The U.S. Food and Drug Administration issued another Class 1 recall for Medtronic's HeartWare Ventricular Assist Device on Thursday, this time over the risk of battery failure.
Medtronic said it is replacing the affected batteries.
The news comes two weeks after regulators issued a Class 1 recall for a different problem with the HeartWare device. Medtronic discontinued sales of the product in June 2021 after a series of problems surfaced. The FDA issues Class 1 recalls in cases where "use of these devices may cause serious injuries or death."
"Medtronic is investigating a potential welding defect affecting a specific lot of external batteries for the HeartWare Ventricular Assist Device (HVAD) pump," Medtronic spokeswoman Erika Winkels said in a statement. "The issue was initially identified through complaints that the battery has stopped providing power or failed to hold a charge."
According to the FDA, this welding defect could cause a battery to malfunction and possibly suddenly fail. The latest recall affects 429 devices in the U.S., all made during one week in April 2021.
"Medtronic reports one death associated with this recall, and two complaints in the affected lot," according to the FDA's notice.
Medtronic issued an alert May 5 to all patients potentially affected by the battery issue.
"We have communicated the potential for this device malfunction to all health care providers with patients who may have impacted batteries," Winkels said. "We are retrieving the affected lot of batteries and replacing them."
Madris Kinard, an expert in medical technology regulations and recalls, said the HeartWare recalls are troubling.
"There are other devices I've seen get recalled very quickly," the CEO of Pennsylvania-based Device Events said. "Why this continues to be an issue is definitely a concern."
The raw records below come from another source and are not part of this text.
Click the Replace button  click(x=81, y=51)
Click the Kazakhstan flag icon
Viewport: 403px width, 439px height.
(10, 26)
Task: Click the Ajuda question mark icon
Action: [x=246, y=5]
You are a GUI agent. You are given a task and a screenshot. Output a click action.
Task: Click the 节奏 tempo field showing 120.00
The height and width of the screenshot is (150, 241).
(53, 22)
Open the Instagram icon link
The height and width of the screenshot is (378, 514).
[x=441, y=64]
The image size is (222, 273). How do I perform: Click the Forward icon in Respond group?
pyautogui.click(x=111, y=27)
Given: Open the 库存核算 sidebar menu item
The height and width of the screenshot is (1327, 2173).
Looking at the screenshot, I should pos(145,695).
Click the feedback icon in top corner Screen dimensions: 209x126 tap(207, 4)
Kinard's company makes software that sifts through and analyzes FDA information on adverse events associated with medical devices. Her clients include health care organizations and insurance companies.
The recall earlier this month affected more than 1,600 devices in the U.S. and was due to a welding defect that could cause the pump to rotate incorrectly. The malfunction caused patients to develop symptoms akin to pump thrombosis, which is a blockage of blood flow through a vessel.
Before that recall, about 3,800 patients still had implanted HVAD pumps.
The FDA's notice two weeks ago said, "Physicians should make decisions about removing or exchanging the pump on a case-by-case basis, considering the patient's clinical condition and surgical risks."
The HVAD device was tailored to patients with severe heart failure; its mechanical pump was designed to increase blood flow through the body.
When Medtronic stopped selling the product last year, it reported receiving more than 100 complaints for the delay or failure to restart the pump. The problem was blamed for 14 deaths.
Medtronic was not the original developer of HeartWare. It acquired Massachusetts-based HeartWare International in 2016 for $1.1 billion.